Ideal Adsorbed Solution Theory (IAST) is a predictive model that does not require any mixture data. In gas purification and separation processes, IAST is used to predict multicomponent adsorption equilibrium and selectivity based solely on experimental single-component adsorption isotherms. In this work, the mixed gas adsorption isotherms were predicted using IAST calculations with the Python package (pyIAST). The experimental CO(2) and CH(4) single-component adsorption isotherms of Mg-gallate were first fitted to isotherm models in which the experimental data best fit the Langmuir model. The presence of CH(4) in the gas mixture contributed to a lower predicted amount of adsorbed CO(2) due to the competitive adsorption among the different components.

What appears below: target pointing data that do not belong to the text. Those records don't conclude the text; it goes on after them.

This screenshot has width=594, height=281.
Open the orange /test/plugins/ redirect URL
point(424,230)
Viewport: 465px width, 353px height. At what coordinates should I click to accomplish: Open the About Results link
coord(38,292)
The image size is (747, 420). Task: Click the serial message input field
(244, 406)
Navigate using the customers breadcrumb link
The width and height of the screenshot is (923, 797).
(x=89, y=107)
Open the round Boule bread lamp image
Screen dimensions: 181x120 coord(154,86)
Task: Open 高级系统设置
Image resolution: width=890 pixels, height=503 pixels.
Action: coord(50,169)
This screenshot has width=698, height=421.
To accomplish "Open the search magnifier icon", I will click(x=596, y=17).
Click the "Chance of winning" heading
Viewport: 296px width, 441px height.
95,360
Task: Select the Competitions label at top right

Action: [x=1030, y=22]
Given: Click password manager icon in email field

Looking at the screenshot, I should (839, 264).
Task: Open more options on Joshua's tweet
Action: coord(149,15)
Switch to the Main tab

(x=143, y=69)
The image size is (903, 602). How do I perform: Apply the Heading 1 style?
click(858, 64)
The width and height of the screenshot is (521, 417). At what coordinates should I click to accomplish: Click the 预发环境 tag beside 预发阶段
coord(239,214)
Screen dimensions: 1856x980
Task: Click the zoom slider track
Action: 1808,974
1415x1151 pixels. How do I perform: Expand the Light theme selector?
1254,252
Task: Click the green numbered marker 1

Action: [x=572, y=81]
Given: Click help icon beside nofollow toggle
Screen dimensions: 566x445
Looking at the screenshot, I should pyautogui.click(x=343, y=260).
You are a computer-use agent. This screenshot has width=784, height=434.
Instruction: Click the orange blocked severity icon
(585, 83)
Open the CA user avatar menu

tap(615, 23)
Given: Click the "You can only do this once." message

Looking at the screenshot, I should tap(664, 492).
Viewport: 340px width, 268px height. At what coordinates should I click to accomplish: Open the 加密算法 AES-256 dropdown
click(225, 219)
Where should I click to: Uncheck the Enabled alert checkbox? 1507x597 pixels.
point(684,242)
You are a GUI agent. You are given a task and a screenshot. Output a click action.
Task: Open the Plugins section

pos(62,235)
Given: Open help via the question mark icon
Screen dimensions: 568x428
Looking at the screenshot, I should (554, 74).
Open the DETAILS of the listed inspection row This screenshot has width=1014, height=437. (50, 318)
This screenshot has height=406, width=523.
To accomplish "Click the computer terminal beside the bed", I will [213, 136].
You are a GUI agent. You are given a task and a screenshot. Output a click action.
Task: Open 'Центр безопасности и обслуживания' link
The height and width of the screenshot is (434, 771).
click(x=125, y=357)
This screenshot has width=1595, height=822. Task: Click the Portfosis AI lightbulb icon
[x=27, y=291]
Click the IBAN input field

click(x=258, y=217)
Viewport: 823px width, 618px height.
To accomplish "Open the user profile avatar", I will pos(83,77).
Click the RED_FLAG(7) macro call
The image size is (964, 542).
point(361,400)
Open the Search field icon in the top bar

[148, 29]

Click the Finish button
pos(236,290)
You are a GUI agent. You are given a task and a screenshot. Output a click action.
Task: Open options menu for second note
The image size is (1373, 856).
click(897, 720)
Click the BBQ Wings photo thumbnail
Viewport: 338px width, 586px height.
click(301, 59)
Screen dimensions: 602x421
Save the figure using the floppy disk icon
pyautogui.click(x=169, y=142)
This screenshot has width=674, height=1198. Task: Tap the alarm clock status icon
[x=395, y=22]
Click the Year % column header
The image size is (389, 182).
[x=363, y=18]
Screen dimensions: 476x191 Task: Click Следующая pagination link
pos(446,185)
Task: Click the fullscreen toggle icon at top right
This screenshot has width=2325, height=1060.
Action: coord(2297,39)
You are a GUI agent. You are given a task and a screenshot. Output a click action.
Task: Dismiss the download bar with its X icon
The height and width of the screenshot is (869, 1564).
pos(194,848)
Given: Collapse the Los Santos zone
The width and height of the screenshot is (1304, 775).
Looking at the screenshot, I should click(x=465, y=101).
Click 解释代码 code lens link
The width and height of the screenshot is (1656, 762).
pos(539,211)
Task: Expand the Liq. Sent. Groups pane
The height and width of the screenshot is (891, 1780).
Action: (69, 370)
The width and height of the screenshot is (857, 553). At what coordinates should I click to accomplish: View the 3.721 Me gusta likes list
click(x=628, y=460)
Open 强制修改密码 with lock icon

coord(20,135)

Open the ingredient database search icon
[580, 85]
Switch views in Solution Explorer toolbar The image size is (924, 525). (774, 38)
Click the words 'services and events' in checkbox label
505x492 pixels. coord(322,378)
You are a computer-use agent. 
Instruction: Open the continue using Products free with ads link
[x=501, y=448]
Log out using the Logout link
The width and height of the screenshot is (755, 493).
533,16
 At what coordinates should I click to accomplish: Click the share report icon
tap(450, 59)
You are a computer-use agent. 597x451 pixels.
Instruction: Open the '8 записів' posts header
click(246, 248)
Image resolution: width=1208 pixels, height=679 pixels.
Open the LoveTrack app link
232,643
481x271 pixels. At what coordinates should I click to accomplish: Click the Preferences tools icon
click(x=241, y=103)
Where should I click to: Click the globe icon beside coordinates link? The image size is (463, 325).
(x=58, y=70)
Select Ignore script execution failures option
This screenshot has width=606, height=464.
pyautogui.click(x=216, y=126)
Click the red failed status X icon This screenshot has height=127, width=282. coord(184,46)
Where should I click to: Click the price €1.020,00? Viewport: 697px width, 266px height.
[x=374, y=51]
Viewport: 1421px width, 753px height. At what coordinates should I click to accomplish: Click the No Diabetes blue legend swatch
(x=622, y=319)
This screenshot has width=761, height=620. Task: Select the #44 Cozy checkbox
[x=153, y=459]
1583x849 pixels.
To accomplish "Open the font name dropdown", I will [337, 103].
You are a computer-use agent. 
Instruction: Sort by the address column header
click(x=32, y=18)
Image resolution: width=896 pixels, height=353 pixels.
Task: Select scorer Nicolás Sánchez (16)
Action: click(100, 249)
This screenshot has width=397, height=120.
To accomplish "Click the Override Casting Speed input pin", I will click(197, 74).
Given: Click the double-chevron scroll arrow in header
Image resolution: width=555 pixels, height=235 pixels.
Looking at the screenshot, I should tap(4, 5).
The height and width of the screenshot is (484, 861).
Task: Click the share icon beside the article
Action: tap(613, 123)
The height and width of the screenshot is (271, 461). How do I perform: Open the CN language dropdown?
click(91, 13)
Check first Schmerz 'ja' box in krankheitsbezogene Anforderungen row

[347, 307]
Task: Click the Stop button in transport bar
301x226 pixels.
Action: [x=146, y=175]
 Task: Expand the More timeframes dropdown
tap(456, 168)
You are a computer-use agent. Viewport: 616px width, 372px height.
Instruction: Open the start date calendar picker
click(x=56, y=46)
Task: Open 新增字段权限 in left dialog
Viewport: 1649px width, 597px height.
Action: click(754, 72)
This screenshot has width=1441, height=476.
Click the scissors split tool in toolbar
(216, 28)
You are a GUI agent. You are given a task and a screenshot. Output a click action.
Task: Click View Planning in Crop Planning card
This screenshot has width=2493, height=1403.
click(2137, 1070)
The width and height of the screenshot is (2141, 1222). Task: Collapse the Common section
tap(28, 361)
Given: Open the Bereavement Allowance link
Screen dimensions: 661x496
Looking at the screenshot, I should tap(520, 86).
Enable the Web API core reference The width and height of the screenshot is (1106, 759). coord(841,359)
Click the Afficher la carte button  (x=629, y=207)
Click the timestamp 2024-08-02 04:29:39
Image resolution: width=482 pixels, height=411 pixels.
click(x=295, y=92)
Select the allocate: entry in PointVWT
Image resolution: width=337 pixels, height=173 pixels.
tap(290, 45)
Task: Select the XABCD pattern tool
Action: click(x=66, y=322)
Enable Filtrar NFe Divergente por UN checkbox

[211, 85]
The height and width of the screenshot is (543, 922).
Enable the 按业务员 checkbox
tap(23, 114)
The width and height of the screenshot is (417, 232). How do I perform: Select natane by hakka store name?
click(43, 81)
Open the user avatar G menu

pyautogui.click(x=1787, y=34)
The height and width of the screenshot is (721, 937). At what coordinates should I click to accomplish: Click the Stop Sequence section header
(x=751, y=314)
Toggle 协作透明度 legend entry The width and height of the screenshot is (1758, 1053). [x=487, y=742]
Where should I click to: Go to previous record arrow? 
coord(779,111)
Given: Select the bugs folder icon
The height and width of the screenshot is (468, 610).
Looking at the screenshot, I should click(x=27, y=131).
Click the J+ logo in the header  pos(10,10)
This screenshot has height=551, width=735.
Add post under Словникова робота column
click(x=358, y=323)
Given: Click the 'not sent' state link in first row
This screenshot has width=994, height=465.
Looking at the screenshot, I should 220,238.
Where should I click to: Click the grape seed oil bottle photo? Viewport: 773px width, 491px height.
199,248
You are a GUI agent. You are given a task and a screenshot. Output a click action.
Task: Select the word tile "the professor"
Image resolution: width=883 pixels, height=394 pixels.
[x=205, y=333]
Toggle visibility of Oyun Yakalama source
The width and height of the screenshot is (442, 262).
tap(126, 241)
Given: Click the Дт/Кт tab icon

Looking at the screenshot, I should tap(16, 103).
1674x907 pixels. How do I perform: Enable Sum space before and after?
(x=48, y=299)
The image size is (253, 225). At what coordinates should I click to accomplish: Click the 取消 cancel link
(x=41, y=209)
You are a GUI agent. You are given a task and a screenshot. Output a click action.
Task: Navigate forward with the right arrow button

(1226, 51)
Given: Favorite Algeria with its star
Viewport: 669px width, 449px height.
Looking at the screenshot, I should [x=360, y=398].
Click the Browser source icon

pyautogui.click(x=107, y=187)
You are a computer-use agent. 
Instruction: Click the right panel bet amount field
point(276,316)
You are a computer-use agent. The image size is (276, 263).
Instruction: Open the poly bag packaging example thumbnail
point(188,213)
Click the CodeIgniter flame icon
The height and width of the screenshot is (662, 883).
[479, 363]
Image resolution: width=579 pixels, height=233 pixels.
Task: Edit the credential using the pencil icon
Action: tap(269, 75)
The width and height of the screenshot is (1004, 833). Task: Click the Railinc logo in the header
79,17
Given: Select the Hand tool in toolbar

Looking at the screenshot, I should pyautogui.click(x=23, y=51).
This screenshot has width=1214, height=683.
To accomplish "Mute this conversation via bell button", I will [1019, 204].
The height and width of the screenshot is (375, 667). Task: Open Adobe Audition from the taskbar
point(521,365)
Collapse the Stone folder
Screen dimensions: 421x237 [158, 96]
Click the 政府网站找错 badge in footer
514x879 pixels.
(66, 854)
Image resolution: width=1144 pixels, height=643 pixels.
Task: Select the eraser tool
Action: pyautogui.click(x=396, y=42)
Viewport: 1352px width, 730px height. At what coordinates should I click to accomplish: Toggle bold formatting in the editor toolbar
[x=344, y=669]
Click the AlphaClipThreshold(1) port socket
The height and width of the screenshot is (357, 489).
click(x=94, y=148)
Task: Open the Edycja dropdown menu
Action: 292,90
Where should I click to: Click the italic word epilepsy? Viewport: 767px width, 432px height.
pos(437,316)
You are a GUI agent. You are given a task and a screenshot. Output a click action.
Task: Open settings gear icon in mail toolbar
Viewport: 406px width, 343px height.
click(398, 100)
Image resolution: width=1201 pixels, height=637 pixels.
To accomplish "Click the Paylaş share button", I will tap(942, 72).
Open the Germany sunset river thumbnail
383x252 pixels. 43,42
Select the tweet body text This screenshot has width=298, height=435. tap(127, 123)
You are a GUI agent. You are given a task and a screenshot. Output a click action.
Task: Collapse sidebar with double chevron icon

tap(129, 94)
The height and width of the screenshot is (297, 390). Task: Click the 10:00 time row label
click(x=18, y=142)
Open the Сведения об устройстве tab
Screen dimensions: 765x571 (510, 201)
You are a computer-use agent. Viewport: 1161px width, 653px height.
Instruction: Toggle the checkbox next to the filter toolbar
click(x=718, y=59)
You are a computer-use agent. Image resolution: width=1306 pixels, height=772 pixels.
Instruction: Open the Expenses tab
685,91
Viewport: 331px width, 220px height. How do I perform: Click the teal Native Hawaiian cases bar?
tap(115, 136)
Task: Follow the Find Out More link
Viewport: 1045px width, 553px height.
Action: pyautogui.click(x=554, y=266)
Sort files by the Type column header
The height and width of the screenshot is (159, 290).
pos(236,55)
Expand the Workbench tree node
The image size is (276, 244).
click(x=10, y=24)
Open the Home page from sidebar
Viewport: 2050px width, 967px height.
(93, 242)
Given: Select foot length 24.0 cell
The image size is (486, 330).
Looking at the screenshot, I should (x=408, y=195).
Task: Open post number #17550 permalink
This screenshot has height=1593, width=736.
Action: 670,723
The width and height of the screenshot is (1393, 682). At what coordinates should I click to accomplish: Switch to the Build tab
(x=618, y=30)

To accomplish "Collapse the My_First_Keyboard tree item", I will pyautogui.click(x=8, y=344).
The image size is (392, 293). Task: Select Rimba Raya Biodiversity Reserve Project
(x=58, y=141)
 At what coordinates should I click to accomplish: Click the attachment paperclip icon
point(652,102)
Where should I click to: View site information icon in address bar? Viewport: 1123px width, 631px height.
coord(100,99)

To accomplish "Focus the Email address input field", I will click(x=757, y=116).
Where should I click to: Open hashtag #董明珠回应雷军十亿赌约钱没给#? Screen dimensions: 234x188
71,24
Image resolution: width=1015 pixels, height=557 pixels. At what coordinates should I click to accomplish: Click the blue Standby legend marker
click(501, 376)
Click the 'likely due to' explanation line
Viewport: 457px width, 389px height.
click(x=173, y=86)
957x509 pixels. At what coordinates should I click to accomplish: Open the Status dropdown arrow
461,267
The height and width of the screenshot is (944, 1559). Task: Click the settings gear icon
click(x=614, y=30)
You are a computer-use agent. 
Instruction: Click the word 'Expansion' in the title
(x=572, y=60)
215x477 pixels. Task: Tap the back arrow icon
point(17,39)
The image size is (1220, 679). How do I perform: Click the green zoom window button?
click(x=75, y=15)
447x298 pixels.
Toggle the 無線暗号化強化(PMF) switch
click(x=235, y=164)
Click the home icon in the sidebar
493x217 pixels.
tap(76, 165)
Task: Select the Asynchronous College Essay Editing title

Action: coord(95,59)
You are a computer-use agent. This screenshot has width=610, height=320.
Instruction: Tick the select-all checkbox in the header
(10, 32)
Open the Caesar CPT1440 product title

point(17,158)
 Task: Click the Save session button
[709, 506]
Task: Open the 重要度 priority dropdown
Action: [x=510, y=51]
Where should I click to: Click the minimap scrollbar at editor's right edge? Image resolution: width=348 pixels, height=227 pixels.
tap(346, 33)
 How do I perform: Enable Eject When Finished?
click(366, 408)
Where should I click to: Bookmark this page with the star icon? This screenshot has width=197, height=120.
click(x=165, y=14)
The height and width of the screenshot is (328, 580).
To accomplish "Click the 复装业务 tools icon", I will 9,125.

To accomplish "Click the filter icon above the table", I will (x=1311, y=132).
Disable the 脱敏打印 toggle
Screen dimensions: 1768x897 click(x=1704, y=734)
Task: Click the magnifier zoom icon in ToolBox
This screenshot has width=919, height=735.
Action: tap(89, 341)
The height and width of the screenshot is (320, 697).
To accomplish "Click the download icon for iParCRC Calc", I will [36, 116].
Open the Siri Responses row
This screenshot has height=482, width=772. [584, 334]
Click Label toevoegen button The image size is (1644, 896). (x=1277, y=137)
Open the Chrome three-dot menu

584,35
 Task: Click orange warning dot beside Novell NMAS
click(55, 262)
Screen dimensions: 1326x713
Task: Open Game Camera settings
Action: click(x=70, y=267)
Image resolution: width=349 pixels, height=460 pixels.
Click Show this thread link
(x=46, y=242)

Nevertheless, CO(2) adsorption was more favorable and resulted in a higher predicted adsorbed amount than CH(4). Mg-gallate showed a stronger affinity for CO(2) molecules and hence contributed to a higher CO(2) adsorption capacity even with the coexistence of a CO(2)/CH(4) mixture. Very high IAST selectivity values for CO(2)/CH(4) were obtained which increased as the gas phase mole fraction of CO(2) approached unity. Therefore, IAST calculations suggest that Mg-gallate can act as a potential adsorbent for the separation of CO(2)/CH(4) mixed gas.